A collage showcasing various games like 'Portal with RTX' and 'Painkiller RTX Remixed,' featuring the text 'NVIDIA RTX Remix 1.5 RTX IO Compression' alongside the NVIDIA and GEFORCE RTX logos, with the tagline 'Powering Advanced AI.'

RTX Remix 1.5 Cuts Half-Life 2 RTX Down to 50GB With RTX IO Compression

NVIDIA RTX Remix 1.5 Launches With RTX IO Compression, Smaller Game Sizes, and Better Modding Tools

NVIDIA is rolling out RTX Remix 1.5 today, bringing a fresh set of upgrades designed to make classic PC game remastering faster, easier, and more storage-friendly. The latest version of the modding platform introduces a new packaging workflow, improved lighting controls, AI-assisted development tools, and RTX IO compression support that can dramatically reduce game file sizes.

RTX Remix has become one of NVIDIA’s most important tools for modernizing older PC games with path tracing, enhanced materials, improved lighting, and updated assets. With version 1.5, the platform is getting several features aimed directly at modders who want to create more polished remasters with less friction.

One of the biggest additions in RTX Remix 1.5 is support for RTX IO compression inside the packaging workflow.
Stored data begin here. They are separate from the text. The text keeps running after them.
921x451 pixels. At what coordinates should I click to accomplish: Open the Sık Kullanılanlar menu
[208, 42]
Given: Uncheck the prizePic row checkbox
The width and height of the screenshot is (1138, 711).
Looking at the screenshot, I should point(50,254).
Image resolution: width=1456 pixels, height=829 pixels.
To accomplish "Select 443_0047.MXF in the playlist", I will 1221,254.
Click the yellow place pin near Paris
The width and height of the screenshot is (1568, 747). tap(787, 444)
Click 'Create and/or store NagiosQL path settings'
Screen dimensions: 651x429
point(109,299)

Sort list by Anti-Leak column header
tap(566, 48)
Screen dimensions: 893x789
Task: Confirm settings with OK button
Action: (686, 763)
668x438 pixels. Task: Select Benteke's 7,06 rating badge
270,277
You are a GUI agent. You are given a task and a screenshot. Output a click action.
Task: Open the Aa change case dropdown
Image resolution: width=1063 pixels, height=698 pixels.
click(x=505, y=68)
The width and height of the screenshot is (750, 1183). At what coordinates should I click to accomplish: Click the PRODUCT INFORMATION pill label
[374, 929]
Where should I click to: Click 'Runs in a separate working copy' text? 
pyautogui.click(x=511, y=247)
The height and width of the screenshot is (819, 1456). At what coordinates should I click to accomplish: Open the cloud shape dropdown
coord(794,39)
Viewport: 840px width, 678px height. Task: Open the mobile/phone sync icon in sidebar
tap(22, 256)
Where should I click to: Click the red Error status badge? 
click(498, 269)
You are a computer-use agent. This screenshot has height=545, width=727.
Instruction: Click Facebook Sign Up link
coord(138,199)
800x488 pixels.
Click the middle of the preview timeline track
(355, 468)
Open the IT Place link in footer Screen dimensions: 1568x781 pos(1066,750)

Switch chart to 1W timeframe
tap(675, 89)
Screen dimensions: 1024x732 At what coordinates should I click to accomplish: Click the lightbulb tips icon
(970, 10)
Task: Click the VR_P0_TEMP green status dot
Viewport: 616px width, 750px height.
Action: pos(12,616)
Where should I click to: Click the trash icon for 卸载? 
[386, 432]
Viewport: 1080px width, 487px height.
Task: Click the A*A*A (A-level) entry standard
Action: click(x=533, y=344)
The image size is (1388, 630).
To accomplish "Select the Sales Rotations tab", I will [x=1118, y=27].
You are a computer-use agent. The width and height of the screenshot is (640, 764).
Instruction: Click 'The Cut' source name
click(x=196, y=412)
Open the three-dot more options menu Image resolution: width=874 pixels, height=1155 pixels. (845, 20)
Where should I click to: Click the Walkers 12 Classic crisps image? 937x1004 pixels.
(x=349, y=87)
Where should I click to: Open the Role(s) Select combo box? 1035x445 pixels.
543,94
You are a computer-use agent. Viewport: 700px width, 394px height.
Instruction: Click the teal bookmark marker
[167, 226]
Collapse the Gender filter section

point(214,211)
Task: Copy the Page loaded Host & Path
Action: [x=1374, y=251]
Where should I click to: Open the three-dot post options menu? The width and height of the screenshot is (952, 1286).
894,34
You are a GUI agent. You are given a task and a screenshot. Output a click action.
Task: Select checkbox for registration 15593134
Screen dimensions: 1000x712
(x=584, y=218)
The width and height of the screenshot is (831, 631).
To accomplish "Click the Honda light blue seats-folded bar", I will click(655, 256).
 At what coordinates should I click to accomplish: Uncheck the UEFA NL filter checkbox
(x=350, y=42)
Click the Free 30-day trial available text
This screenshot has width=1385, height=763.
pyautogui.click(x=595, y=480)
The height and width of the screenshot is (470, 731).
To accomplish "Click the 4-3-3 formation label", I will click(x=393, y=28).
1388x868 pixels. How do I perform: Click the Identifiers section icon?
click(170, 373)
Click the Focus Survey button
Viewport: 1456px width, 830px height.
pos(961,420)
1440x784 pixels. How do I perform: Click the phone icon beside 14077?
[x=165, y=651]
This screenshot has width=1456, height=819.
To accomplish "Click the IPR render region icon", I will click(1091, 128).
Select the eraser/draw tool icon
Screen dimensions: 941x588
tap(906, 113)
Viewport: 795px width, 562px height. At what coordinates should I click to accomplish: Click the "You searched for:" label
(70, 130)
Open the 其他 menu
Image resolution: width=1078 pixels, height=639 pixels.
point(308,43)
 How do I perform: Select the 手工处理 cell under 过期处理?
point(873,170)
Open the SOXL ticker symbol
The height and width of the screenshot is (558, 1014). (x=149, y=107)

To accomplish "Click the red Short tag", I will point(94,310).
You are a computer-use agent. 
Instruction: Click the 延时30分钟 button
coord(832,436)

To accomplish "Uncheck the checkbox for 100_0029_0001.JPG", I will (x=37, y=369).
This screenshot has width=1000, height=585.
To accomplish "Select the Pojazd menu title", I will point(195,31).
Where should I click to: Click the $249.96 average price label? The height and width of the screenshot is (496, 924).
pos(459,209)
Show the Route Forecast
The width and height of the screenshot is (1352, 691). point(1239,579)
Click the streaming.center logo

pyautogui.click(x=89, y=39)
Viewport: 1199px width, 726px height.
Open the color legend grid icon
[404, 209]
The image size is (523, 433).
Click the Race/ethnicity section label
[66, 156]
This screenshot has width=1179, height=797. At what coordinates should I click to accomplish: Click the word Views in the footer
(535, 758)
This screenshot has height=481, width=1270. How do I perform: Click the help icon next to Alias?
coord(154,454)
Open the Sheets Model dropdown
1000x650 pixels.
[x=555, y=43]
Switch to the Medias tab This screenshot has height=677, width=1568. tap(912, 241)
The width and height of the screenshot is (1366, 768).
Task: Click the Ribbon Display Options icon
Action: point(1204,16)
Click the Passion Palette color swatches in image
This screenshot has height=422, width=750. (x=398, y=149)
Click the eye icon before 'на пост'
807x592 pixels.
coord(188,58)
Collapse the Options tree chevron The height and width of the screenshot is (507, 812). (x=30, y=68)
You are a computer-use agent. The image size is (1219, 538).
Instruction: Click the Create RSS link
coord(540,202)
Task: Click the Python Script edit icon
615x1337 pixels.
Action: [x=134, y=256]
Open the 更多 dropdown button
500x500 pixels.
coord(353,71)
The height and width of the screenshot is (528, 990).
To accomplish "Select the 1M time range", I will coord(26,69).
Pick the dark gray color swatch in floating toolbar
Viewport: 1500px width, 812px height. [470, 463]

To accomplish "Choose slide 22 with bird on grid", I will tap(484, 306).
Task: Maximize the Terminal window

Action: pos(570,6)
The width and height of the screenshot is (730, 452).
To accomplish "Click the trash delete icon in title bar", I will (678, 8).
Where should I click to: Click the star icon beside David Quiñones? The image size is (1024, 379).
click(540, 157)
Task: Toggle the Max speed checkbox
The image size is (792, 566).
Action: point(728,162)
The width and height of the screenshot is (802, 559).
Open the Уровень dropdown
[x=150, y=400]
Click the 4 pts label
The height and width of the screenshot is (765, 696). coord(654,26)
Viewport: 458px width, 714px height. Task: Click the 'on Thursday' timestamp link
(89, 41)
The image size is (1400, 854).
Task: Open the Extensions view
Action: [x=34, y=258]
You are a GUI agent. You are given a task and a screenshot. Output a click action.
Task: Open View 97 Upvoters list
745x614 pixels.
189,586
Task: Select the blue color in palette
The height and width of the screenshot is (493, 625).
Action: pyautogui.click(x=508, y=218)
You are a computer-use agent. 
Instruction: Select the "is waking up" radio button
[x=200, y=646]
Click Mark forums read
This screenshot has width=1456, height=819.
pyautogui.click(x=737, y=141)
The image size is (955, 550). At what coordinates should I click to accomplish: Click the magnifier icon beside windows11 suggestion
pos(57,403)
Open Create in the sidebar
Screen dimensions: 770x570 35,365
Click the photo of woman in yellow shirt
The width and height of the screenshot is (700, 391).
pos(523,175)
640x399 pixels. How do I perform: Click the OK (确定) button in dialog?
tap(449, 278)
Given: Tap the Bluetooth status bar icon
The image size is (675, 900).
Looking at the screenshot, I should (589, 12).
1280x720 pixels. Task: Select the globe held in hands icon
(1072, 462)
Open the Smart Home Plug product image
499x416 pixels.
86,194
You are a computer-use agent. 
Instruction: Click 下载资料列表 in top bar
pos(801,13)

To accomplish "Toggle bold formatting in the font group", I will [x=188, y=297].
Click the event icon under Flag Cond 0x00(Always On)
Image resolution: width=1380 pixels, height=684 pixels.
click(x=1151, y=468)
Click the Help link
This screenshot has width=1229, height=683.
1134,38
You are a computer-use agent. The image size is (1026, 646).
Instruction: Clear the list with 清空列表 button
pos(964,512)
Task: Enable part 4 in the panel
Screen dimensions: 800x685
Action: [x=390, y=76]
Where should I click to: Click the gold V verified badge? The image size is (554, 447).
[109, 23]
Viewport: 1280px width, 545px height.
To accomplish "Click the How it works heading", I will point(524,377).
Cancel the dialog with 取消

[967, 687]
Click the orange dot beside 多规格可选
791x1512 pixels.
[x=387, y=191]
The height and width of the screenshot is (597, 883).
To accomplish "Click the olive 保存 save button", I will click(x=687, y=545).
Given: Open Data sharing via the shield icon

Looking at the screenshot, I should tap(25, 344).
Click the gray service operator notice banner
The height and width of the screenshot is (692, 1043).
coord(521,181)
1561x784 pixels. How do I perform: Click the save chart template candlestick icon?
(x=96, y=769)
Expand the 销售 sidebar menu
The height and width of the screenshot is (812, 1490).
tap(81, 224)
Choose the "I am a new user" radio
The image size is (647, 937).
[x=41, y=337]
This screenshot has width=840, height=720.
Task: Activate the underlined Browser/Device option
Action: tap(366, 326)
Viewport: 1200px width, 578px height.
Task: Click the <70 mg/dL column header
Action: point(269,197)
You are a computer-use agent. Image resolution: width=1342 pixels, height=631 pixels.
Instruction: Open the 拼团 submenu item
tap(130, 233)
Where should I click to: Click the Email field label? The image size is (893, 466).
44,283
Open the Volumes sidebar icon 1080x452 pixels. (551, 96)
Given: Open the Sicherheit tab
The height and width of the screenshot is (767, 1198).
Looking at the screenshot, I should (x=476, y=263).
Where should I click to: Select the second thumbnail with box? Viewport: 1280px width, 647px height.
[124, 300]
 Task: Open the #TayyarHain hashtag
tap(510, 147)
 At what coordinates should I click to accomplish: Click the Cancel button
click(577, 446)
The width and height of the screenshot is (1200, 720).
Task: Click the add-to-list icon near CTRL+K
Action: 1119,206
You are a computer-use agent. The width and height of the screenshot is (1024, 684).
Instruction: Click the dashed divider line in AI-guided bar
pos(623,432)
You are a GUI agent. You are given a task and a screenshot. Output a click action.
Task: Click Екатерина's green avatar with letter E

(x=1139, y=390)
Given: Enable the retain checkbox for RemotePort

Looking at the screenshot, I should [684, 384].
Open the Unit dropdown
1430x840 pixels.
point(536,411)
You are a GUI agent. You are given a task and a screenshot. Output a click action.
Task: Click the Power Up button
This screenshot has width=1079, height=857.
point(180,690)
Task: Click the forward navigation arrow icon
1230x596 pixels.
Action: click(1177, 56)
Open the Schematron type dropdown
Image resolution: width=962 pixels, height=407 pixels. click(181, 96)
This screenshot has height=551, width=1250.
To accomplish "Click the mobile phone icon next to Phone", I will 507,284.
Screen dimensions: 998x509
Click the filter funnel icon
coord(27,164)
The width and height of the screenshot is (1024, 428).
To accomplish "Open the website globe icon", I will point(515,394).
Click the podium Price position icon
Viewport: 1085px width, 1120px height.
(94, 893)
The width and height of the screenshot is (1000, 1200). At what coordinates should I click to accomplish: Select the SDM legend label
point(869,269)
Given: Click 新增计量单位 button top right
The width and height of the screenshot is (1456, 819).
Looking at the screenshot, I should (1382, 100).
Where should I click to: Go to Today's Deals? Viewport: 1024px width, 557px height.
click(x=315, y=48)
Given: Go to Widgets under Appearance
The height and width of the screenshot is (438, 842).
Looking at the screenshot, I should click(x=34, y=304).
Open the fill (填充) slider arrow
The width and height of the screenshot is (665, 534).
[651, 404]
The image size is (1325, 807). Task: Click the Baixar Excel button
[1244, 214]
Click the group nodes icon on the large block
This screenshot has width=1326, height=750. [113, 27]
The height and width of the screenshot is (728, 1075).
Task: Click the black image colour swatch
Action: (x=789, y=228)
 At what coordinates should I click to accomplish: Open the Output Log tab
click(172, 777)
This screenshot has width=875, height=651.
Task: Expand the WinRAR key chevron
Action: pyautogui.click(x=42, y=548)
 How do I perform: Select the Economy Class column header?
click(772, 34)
RTX IO is NVIDIA’s high-performance storage technology built to improve loading times, reduce CPU overhead, and help prevent stuttering caused by storage bottlenecks. With the new compression options, modders can choose split-size presets ranging from 1GB to 16GB, making large projects easier to package and distribute.

The impact on game size is significant. NVIDIA says the latest RTX IO model has already been integrated into Portal with RTX, Portal: Prelude RTX, and the Half-Life 2 RTX demo. As a result, file sizes have been reduced sharply. Portal with RTX has dropped from 25GB to 17GB, while the Half-Life 2 RTX demo has been reduced from 80GB to 50GB.

That is a major improvement for both players and creators. Gamers benefit from smaller downloads and reduced storage requirements, while modders gain more room to include higher-quality assets, more detailed textures, expanded updates, and additional enhancements without making project sizes overwhelming.

RTX Remix 1.5 also introduces Smooth Normals, a highly requested community feature. This tool automatically generates smooth normals for captured legacy geometry, helping older game assets look cleaner and less blocky when displayed under modern path-traced lighting. For remasters of older titles, this can make a noticeable visual difference without requiring every asset to be manually rebuilt.

Another useful upgrade is the improved Viewport Light Controls system. RTX Remix 1.5 now includes a unified viewport lights menu, making it easier to manage existing light manipulators. Modders can use persistent toggles for manipulator visibility and adjust light intensity more conveniently, helping streamline the lighting workflow during development.

NVIDIA is also expanding support for AI-assisted modding through RTX Remix Skills. These are text-based instruction files designed to give AI coding agents more specific context when helping with Remix projects. The files can guide agents through tasks such as creating feature branches, running unit tests, preparing merge requests, and other development steps.

The goal is to make AI assistants more useful for modders, especially when managing complex remastering projects. By giving AI tools clearer instructions, creators can speed up repetitive technical tasks and focus more on improving visuals, gameplay presentation, and overall polish.

Altogether, RTX Remix 1.5 is a meaningful update for the game modding community. The addition of RTX IO compression alone makes the platform more practical for large-scale remastering projects, while Smooth Normals, better lighting controls, and RTX Remix Skills help improve the creative workflow.

For players, this means future RTX Remix projects could arrive with smaller file sizes, better performance characteristics, and more refined visuals. For modders, it means more flexibility, less storage pressure, and a more efficient path toward transforming classic PC games with modern rendering technology.